Há menos de 200 anos, os pombos-passageiros eram a ave nº 1 na América do Norte e, possivelmente, na Terra. Eles somavam cerca de 5 bilhões em seu pico, formando enormes bandos que se estendiam por até 1,6 km de largura e 300 milhas de comprimento. Eles podiam bloquear o sol por dias a fio enquanto trovejavam no céu.
"O pombo era uma tempestade biológica", escreveu certa vez o conservacionista Aldo Leopold. “Ele era o relâmpago que jogava entre dois potenciais opostos de intensidade intolerável: a gordura da terra e o oxigênio do ar., queimando-os em uma explosão itinerante de vida."

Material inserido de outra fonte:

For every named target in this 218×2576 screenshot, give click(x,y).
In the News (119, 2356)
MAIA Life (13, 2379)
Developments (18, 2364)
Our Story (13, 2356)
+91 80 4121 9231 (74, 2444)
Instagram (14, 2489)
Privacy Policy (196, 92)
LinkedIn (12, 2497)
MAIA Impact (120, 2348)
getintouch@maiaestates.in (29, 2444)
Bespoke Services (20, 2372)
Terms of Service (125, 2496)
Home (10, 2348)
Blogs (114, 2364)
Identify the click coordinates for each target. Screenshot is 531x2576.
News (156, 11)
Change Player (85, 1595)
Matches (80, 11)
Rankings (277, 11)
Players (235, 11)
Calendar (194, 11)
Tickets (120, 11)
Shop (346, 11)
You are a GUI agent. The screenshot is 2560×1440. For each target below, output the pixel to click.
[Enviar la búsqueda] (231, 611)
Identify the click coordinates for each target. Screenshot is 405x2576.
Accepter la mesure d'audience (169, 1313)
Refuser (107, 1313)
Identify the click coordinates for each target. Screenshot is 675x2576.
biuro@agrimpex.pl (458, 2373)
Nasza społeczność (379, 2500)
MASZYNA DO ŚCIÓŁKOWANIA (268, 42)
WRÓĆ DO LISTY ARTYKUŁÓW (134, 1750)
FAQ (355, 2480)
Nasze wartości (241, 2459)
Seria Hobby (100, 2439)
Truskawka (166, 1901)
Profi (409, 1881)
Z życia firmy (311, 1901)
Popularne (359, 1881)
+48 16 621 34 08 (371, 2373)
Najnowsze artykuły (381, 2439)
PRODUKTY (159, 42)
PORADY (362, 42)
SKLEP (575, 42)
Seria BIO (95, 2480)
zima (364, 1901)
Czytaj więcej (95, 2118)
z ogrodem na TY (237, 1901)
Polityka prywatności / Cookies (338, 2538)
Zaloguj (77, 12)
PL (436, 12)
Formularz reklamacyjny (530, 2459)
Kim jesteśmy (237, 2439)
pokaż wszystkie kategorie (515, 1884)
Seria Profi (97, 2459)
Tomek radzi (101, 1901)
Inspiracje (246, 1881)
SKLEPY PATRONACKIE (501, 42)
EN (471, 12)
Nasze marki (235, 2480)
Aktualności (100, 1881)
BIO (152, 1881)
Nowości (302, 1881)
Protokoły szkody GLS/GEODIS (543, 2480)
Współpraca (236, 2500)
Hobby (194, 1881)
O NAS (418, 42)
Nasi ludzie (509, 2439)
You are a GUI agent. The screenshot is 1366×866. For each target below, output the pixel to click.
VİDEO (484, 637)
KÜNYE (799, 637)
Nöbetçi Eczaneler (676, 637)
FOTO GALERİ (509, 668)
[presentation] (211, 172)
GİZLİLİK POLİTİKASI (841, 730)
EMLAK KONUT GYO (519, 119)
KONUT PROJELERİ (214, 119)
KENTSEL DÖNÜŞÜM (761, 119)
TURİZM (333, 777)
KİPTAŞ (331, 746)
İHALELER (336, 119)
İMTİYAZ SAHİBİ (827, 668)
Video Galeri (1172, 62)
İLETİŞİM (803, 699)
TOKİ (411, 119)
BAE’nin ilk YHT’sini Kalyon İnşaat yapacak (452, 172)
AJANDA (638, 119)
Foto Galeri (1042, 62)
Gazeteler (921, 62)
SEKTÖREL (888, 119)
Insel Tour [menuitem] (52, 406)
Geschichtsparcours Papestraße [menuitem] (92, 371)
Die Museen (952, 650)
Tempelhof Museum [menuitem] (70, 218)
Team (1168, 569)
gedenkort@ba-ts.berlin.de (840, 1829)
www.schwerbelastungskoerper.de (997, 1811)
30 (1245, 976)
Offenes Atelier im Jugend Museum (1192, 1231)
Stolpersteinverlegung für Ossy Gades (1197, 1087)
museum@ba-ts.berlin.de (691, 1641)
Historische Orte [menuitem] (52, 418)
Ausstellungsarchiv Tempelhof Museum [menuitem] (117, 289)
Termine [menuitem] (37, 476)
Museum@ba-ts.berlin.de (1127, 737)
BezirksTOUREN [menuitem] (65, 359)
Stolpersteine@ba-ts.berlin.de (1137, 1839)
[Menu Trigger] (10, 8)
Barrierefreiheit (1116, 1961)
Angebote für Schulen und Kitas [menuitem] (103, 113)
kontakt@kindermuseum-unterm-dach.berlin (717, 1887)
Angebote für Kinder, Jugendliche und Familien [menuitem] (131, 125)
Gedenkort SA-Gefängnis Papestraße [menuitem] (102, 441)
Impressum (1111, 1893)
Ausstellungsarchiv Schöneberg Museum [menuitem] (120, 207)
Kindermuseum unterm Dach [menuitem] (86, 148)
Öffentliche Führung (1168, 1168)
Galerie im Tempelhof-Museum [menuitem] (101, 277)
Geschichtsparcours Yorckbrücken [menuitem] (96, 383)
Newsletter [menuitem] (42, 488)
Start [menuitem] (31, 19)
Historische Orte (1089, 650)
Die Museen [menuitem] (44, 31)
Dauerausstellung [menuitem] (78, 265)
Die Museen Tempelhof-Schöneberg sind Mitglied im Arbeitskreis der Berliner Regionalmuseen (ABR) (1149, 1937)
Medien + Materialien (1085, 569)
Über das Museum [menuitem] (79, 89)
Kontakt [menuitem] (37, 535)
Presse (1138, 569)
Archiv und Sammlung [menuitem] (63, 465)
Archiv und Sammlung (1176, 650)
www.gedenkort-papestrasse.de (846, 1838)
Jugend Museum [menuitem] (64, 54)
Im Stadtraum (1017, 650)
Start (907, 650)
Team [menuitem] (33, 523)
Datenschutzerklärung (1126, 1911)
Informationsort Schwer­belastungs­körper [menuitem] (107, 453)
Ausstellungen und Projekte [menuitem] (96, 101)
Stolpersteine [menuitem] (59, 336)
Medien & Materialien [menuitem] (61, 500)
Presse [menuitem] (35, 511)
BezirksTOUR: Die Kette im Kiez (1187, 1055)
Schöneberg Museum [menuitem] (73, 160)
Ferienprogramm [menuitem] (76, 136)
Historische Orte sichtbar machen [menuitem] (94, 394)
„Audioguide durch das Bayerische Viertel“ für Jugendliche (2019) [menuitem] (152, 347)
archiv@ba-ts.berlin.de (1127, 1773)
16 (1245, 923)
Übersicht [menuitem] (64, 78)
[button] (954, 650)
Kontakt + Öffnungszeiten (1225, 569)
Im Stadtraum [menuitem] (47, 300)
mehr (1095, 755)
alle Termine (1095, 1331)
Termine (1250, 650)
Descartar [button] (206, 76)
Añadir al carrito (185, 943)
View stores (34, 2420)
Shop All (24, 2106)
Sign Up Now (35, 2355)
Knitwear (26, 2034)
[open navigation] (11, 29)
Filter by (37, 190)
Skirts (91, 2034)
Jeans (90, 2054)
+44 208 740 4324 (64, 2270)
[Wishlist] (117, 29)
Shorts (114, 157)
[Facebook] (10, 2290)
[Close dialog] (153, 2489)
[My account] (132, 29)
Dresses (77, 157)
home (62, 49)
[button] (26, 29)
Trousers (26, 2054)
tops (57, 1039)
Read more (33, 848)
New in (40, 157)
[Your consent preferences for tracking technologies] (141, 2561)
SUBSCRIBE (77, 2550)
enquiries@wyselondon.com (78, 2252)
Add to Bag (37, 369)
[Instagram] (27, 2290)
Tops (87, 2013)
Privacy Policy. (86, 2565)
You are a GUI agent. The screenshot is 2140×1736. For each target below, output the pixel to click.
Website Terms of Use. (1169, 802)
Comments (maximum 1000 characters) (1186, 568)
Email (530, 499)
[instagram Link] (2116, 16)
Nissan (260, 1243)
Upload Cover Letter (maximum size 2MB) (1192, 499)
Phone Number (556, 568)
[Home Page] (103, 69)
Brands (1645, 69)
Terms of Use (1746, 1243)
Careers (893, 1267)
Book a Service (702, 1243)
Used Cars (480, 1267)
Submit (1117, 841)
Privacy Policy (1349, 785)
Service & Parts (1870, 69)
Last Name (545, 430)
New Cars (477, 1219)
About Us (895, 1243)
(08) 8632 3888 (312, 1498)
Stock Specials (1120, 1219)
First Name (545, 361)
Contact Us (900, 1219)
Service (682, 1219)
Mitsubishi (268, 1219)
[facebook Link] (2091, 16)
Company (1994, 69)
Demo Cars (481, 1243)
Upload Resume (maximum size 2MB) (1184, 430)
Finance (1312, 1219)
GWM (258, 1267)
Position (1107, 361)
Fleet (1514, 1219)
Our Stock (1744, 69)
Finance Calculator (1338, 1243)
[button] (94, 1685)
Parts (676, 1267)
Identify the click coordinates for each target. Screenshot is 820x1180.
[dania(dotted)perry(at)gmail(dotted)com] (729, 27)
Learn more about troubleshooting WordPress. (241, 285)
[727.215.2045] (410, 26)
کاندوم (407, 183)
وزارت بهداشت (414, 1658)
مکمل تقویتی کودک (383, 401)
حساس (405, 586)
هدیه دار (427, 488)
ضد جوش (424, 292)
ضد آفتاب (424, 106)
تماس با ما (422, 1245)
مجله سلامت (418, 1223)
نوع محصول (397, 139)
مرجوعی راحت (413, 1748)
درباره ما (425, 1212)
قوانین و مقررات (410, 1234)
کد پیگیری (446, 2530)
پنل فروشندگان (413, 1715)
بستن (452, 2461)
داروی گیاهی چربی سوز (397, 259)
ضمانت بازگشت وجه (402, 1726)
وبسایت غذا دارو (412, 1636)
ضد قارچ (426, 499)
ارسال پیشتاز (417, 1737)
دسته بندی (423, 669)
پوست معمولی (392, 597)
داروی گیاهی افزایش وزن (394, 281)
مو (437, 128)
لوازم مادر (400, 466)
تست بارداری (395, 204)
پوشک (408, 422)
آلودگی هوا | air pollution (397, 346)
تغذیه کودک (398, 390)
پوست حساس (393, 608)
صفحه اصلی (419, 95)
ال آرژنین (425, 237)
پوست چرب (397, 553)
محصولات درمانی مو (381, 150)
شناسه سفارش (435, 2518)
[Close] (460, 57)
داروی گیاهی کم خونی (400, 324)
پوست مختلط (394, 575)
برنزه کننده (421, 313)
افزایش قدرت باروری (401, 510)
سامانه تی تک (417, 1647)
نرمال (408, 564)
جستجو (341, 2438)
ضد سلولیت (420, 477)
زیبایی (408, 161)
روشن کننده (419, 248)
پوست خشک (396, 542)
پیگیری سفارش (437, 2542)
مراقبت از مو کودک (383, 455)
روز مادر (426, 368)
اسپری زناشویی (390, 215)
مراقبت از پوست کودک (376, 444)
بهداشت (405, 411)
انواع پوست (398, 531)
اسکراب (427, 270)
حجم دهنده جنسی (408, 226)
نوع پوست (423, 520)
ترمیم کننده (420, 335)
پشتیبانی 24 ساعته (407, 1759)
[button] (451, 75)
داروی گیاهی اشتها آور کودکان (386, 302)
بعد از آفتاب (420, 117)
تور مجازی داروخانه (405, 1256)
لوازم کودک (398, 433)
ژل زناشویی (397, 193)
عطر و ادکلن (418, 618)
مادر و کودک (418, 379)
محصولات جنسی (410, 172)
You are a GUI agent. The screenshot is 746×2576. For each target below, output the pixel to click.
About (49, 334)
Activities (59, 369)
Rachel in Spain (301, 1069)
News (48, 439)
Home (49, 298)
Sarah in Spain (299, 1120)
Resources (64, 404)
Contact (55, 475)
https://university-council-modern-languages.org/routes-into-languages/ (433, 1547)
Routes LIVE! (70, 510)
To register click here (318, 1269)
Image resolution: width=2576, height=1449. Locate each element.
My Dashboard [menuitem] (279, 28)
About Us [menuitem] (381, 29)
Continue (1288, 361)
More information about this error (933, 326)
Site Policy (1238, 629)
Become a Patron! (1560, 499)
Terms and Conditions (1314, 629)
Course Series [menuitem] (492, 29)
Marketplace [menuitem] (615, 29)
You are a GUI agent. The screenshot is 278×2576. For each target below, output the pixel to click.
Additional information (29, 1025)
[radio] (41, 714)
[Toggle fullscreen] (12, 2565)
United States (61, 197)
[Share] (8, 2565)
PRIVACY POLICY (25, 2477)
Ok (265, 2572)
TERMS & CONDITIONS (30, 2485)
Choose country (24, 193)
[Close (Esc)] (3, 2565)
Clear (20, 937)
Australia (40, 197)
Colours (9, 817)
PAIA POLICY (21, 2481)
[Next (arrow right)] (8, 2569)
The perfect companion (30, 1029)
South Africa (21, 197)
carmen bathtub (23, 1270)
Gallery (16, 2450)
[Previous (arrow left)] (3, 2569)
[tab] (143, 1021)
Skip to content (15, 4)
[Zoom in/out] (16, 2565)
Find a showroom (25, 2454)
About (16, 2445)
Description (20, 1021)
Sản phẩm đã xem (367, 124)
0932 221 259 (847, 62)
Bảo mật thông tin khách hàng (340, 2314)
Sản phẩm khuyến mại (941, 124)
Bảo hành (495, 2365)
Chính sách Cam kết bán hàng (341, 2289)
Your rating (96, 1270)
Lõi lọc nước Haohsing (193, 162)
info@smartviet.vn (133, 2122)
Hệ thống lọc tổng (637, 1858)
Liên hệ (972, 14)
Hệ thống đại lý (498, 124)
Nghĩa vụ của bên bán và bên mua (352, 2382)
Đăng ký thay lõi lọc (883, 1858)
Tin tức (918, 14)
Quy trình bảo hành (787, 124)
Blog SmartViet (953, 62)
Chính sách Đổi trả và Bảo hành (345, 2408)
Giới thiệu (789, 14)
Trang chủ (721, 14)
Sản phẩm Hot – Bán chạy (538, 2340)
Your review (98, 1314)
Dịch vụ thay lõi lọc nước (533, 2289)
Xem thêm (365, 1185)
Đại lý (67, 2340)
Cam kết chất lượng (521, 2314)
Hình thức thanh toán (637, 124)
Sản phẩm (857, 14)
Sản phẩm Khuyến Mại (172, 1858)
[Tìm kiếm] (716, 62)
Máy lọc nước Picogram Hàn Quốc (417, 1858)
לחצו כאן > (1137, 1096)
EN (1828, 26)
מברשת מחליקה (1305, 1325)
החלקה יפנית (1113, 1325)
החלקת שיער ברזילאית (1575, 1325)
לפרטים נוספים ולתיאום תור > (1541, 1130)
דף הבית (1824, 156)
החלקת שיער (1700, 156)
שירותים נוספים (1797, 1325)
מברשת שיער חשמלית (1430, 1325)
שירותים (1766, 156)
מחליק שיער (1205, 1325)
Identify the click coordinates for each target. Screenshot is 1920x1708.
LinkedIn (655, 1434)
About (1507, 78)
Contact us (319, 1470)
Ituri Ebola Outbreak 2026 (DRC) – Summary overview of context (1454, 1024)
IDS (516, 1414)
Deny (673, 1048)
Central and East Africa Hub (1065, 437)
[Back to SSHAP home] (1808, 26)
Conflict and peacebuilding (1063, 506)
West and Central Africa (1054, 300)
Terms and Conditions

E então, dentro de algumas décadas, tudo desmoronou. Uma das aves mais bem-sucedidas do planeta passou de bilhões para um, diminuindo para uma sobrevivente final chamada Martha, que viveu toda a sua vida em cativeiro. Ela foi encontrada morta em sua jaula no Zoológico de Cincinnati por volta das 13h. em 1º de setembro de 1914, completando uma das extinções mais rápidas e dramáticas já testemunhadas por humanos.
Nós não éramos exatamente espectadores, é claro. As pessoas caçavam pombos-passageiros até a extinção, com base na falácia de que nada dessa abundância poderia ser exterminado por mãos humanas. E agora, ao passarmosno 100º aniversário de estar errado sobre isso, Martha se tornou mais do que apenas a última de sua espécie - ela é um lembrete simbólico para não cometer os mesmos erros novamente.
"É um poderoso conto de advertência de que não importa quão abundante seja algo - pode ser água, combustível ou algo vivo - se não formos bons administradores, podemos perdê-lo", diz o naturalista Joel Greenberg, autor de " Um rio emplumado no céu: o voo do pombo-passageiro para a extinção. "E se algo tão abundante como o pombo-passageiro pode desaparecer em apenas algumas décadas, algo mais raro pode desaparecer em um instante."
Aves da mesma plumagem
Um pombo-passageiro solitário poderia parecer normal - como uma pomba de luto maior e mais colorida - mas seus bandos eram lendários. "O ar estava literalmente cheio de pombos", escreveu John James Audubon em 1813, descrevendo um voo que encontrou em Kentucky. "A luz do meio-dia foi obscurecida como por um eclipse, o esterco caiu em pontos, não muito diferente de flocos de neve derretidos; e o zumbido contínuo das asas tendia a embalar meus sentidos para descansar."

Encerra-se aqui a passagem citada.